The problem involves two quantities, $$x$$ and $$y$$, which are both changing over time. We are given an equation that relates $$x$$ and $$y$$: $$x + 4y = 3$$. To understand how their rates of change (how fast they are changing) are related, we need to apply a process called differentiation with respect to time ($$t$$).

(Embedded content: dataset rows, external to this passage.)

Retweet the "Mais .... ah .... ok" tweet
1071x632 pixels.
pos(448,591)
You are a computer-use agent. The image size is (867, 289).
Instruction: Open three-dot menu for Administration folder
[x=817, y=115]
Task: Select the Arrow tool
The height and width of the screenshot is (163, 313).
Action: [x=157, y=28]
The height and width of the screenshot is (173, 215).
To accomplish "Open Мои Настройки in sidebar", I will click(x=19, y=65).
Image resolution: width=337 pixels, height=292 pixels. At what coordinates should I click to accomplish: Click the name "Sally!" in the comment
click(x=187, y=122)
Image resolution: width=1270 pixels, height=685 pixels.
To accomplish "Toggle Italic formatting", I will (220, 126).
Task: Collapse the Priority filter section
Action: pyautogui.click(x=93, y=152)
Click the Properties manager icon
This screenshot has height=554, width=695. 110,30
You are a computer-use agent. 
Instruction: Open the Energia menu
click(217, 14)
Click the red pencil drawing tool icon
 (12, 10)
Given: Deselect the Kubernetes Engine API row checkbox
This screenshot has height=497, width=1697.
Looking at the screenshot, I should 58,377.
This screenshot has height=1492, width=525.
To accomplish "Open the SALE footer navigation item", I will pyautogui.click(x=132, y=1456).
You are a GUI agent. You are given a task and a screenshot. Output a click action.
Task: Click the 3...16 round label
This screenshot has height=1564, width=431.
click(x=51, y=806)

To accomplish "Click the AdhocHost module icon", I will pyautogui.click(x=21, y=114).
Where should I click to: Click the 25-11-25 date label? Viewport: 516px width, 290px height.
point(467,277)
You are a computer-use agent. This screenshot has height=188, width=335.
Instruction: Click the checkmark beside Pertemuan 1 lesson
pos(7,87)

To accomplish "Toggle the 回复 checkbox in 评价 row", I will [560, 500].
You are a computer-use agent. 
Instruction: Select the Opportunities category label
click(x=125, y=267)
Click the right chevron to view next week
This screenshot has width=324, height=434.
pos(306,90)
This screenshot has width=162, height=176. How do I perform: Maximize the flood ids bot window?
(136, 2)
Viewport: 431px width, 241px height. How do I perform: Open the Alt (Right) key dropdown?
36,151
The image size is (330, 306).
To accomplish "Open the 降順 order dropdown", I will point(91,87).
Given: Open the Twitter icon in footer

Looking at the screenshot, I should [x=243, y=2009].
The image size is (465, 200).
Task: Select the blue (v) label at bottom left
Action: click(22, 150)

This means we look at how each part of the equation changes for every small change in time.

When we differentiate, the rate of change of $$x$$ with respect to time is written as $$dx/dt$$. For the term $$4y$$, its rate of change is 4 times the rate of change of $$y$$, written as $$4 \times dy/dt$$. A constant number like 3 does not change over time, so its rate of change is 0.

$$\frac{d}{dt}(x + 4y) = \frac{d}{dt}(3)$$

Applying the differentiation to each term gives us:

$$\frac{dx}{dt} + 4\frac{dy}{dt} = 0$$

This new equation shows the relationship between how fast $$x$$ is changing and how fast $$y$$ is changing.

## Question1.a:

**step2 Find $$dy/dt$$ Given $$dx/dt$$**

For part (a), we are given that $$dx/dt = 1$$. We will use the relationship we found in Step 1 to determine the value of $$dy/dt$$. We substitute the given value of $$dx/dt$$ into our differentiated equation.

$$\frac{dx}{dt} + 4\frac{dy}{dt} = 0$$

Substitute $$dx/dt = 1$$ into the equation:

$$1 + 4\frac{dy}{dt} = 0$$

Now, we need to solve this simple equation for $$dy/dt$$. First, subtract 1 from both sides of the equation:

$$4\frac{dy}{dt} = -1$$

Next, divide both sides by 4 to isolate $$dy/dt$$.

$$\frac{dy}{dt} = -\frac{1}{4}$$

It's important to note that the value of $$x=2$$ provided in this part of the problem is not needed for the calculation because the rates of change are constantly related in this linear equation.

## Question1.b:

**step3 Find $$dx/dt$$ Given $$dy/dt$$**

For part (b), we are given that $$dy/dt = 4$$. We will again use the same relationship derived in Step 1, but this time we substitute the value of $$dy/dt$$ to find $$dx/dt$$.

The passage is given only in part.